### EXTRACTED TEXT

+--

Step 4: First gravel layer
Spread a 100 mm layer of scoria or 20 mm clean gravel along the bottom of the excavation, on top of the geotextile fabric. This bed gives the ag-pipe something firm to sit on and creates the channel water collects in.
Rake the gravel level along its length, but with a slight, consistent fall toward the discharge point - the same fall you set the pipe to.
Step 5: Lay the ag-pipe
Place the 100 mm slotted ag-pipe (with sock if not pre-socked) on top of the gravel bed. The pipe should run continuously along the length of the wall.
The sock (a fabric sleeve over the pipe) stops soil and fine sediment entering the pipe through the slots. Pipe without a sock will silt up.
Check the fall along the pipe with a level. Adjust the gravel underneath to correct any flat spots or reverse falls. Water cannot run uphill - even a short flat section creates a low spot that holds water.
Connect the pipe to the discharge run with the appropriate coupling. Bring the discharge end up to grade at an accessible point, so the system can be inspected and rodded if it ever blocks.
Step 6: Cover the pipe with more gravel
Backfill scoria or clean gravel up to about 100-150 mm below the finished surface level. The full drainage layer should now be:
- Bottom of trench
- 100 mm scoria bed
- Ag-pipe sitting on the bed
- Scoria backfilled to within 150 mm of the surface
- Geotextile fabric folded over the top
The fabric over the top seals the drainage layer from above, so surface soil and silt cannot wash down into the gravel.
Step 7: Top with soil
Backfill the remaining 100-150 mm with topsoil. Compact lightly. Slope the finished ground surface away from the wall, so surface water runs across the ground rather than soaking straight down into the drainage layer.

+--

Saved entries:
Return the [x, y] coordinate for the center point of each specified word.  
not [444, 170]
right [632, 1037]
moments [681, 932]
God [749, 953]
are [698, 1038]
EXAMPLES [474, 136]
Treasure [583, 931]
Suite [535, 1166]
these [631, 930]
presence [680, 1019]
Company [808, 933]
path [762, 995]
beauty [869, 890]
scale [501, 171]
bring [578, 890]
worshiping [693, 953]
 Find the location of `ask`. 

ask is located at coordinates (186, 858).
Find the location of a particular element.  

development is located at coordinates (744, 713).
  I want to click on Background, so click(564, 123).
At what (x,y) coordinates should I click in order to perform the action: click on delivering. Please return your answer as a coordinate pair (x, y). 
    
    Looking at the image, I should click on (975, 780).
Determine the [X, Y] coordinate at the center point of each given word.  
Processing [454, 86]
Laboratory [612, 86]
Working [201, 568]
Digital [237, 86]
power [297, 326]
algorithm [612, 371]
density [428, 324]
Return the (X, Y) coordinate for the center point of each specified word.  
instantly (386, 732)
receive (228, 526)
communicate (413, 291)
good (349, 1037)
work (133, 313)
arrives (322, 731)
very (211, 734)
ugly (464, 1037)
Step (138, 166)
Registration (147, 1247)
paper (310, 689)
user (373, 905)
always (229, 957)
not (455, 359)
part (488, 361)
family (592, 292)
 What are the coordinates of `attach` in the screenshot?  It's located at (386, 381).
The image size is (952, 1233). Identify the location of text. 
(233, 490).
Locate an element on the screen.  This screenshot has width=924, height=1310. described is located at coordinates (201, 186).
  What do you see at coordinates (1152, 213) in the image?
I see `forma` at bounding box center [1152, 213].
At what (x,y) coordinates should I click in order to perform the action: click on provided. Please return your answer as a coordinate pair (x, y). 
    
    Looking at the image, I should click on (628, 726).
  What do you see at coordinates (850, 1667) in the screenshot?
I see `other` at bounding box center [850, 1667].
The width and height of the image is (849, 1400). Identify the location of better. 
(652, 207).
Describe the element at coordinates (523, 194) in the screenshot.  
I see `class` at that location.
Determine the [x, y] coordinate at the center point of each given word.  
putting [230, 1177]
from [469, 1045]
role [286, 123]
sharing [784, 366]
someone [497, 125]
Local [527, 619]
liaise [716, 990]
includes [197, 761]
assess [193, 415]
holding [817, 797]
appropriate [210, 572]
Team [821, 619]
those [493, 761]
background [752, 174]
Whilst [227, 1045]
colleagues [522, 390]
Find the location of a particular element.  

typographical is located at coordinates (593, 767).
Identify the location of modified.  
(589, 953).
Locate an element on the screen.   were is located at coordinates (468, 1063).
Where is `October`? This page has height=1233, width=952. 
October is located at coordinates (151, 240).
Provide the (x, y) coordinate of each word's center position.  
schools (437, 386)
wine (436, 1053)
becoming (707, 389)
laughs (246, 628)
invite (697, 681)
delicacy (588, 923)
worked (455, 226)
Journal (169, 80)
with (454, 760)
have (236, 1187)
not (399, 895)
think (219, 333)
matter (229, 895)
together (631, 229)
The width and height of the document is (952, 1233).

+--

### WHAT YOU WILL DO
Answer these questions from the ag-pipe drainage steps:
1. How thick is the first layer of scoria or gravel?
2. What does the sock over the pipe stop from entering it?
3. How much topsoil is backfilled at the top?

### RESPONSE AREA
1. 100 mm
2. Soil and fine sediment
3. The remaining 100-150 mm